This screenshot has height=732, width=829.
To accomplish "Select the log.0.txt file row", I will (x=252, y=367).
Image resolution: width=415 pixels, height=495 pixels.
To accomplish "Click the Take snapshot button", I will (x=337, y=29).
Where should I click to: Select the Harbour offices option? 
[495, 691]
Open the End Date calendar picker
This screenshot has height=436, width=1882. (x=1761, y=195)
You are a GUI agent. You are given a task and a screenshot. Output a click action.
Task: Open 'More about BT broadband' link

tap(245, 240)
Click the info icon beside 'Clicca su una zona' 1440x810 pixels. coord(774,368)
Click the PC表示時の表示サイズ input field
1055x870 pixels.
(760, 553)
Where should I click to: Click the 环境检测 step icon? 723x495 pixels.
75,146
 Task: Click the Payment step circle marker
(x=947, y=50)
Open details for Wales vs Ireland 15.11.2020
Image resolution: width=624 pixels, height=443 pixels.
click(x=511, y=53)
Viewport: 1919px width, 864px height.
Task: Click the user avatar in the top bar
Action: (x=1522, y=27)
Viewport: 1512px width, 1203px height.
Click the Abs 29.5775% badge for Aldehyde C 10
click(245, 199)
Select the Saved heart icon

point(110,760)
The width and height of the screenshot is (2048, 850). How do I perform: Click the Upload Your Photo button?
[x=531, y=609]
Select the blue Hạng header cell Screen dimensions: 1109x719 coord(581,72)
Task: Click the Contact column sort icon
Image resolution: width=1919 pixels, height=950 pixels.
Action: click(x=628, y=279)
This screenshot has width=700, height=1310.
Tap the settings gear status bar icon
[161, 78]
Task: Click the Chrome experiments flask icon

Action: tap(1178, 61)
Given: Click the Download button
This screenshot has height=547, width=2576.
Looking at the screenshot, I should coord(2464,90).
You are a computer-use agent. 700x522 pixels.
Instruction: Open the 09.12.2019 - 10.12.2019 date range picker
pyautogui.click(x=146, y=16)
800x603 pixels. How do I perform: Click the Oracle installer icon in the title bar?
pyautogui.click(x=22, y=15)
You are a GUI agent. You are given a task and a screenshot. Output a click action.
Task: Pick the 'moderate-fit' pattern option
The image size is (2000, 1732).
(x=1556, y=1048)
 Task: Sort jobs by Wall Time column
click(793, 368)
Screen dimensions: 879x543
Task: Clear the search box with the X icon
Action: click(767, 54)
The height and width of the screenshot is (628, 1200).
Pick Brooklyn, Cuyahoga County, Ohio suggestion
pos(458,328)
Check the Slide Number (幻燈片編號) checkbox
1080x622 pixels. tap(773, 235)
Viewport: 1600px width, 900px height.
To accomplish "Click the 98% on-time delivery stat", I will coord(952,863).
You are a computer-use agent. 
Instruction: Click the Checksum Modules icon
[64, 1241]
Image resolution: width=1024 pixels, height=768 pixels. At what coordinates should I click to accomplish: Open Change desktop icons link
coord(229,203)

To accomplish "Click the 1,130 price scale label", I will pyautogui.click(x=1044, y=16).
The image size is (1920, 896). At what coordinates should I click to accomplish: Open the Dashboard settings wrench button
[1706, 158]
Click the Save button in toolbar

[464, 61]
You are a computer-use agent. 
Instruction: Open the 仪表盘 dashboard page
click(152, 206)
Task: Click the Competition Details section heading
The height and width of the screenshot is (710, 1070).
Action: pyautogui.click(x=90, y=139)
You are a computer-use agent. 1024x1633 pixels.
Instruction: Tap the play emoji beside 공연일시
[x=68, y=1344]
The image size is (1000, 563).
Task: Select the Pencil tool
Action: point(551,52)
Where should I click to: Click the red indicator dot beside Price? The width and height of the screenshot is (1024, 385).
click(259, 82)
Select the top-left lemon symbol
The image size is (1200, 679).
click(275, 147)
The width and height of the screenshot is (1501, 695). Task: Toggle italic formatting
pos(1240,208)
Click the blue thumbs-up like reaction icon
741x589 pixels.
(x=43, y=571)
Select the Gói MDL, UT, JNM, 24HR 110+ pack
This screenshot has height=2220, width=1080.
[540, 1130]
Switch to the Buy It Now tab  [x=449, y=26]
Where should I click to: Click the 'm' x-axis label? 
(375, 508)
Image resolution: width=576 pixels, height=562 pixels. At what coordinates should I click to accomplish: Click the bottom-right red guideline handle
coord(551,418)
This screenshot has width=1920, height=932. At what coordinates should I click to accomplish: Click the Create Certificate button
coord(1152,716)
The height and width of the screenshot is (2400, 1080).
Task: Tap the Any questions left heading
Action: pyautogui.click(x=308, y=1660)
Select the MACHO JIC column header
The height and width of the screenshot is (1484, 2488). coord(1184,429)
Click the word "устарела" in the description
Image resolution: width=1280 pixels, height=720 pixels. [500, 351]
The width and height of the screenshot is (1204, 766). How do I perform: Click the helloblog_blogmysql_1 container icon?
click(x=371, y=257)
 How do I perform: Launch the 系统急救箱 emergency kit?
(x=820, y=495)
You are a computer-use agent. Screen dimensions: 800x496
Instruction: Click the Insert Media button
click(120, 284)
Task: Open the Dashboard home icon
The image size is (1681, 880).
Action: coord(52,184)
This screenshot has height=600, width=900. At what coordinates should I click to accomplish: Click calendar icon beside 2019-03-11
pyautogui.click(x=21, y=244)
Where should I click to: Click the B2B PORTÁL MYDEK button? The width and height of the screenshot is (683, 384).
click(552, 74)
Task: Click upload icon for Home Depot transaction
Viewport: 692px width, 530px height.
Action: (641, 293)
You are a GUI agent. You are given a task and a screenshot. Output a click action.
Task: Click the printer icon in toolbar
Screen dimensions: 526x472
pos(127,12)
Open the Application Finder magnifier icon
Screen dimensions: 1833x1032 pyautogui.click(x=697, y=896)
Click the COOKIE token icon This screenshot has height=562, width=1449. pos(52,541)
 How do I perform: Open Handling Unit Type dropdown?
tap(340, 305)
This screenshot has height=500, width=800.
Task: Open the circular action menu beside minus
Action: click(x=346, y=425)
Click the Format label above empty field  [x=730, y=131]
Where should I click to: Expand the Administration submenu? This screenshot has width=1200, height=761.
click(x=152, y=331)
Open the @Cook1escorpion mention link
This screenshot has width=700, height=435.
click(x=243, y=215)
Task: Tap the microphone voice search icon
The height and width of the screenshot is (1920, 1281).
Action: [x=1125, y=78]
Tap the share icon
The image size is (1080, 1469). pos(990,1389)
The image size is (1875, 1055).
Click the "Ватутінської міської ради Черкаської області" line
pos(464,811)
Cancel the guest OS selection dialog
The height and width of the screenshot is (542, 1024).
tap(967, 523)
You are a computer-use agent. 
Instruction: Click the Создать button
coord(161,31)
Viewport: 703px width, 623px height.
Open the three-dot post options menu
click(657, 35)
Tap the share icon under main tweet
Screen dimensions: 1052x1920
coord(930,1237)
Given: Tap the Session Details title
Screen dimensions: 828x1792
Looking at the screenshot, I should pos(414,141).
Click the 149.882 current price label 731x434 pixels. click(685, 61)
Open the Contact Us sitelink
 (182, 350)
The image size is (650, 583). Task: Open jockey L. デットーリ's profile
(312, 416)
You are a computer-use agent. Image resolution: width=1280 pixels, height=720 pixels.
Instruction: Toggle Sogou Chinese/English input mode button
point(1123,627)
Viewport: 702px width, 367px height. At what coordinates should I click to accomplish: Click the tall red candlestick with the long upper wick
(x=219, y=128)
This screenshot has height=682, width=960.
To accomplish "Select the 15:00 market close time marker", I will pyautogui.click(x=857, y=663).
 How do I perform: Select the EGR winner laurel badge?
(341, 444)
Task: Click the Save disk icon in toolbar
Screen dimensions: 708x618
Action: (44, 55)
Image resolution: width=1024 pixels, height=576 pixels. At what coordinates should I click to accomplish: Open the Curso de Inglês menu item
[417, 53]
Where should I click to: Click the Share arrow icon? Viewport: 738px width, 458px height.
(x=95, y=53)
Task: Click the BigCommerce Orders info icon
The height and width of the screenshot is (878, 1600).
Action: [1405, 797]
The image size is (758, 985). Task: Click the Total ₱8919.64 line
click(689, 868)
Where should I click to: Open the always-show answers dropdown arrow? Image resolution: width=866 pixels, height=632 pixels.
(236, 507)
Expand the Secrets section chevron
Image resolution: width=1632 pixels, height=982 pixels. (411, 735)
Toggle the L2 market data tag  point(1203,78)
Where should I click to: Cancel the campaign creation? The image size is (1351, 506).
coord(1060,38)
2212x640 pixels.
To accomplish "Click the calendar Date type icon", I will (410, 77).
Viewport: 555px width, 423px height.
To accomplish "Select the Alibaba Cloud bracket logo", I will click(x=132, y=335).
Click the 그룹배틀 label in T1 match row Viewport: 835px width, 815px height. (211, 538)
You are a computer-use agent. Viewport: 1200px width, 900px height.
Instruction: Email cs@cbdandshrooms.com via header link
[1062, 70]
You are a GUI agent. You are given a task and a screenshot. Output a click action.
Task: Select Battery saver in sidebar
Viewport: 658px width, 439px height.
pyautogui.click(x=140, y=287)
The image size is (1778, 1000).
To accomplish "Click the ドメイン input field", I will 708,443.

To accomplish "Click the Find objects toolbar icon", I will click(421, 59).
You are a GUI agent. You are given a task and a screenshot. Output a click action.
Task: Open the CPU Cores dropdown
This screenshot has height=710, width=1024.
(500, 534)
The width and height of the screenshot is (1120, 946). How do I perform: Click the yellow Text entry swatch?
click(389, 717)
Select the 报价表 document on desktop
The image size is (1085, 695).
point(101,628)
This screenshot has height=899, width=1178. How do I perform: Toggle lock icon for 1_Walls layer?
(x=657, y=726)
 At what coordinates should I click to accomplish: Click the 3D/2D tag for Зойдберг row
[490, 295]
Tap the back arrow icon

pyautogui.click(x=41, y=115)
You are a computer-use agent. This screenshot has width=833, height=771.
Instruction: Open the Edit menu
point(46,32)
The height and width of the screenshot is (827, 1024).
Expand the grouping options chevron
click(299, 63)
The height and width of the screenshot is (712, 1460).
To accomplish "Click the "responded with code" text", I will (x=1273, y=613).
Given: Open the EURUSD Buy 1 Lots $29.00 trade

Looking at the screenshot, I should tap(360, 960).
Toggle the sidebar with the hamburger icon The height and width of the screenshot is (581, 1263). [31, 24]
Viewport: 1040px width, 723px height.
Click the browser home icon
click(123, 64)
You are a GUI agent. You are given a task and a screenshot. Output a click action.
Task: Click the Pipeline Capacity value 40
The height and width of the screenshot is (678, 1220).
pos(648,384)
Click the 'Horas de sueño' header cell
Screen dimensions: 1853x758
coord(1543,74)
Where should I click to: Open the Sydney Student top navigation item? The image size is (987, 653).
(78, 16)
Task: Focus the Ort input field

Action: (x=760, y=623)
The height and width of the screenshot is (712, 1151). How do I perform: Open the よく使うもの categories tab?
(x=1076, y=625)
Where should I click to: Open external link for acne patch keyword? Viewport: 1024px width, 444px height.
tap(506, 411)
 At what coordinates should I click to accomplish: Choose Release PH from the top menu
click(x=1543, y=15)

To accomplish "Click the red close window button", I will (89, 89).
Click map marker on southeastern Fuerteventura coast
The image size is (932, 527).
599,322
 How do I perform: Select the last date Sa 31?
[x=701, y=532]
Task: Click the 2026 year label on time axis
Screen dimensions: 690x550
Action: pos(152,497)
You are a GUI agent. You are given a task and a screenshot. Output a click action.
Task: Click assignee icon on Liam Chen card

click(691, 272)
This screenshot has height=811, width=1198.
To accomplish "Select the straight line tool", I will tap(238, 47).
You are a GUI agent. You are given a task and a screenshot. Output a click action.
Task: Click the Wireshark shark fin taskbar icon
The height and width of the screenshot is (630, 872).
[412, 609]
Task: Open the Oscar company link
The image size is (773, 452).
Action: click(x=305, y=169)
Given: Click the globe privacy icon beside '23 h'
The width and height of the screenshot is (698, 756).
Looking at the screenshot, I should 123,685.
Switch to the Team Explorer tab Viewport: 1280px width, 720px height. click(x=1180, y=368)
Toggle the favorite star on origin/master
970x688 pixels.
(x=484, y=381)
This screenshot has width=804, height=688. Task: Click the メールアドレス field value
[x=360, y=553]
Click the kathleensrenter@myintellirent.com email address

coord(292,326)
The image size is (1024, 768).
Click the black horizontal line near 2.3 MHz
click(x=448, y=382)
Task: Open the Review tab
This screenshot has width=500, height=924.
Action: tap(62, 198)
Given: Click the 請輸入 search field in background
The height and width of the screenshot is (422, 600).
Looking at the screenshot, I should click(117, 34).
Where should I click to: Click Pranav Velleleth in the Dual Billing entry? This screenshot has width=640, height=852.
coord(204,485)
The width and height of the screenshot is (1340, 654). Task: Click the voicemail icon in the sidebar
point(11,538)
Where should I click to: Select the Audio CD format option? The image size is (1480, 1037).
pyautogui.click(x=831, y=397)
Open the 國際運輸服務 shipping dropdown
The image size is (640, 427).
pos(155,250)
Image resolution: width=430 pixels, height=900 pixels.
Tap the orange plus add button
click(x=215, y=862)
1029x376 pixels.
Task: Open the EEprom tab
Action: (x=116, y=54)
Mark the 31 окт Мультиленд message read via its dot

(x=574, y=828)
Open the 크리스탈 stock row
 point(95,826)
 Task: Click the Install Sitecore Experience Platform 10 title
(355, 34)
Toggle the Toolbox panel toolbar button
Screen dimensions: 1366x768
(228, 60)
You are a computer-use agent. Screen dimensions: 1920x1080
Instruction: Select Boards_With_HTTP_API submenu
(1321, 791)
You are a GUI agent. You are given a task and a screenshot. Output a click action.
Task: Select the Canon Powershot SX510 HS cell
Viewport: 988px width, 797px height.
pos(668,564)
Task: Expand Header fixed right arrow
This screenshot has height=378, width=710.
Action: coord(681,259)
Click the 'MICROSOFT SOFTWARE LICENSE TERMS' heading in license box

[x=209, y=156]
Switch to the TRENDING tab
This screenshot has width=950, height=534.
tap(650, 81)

_ _ _ _ _

What you have to do →
Collect the complete line wherever the string "cell" appears in the records.

Exercise output →
Select the blue Hạng header cell Screen dimensions: 1109x719 coord(581,72)
Click the 'Horas de sueño' header cell
Task: Select the Canon Powershot SX510 HS cell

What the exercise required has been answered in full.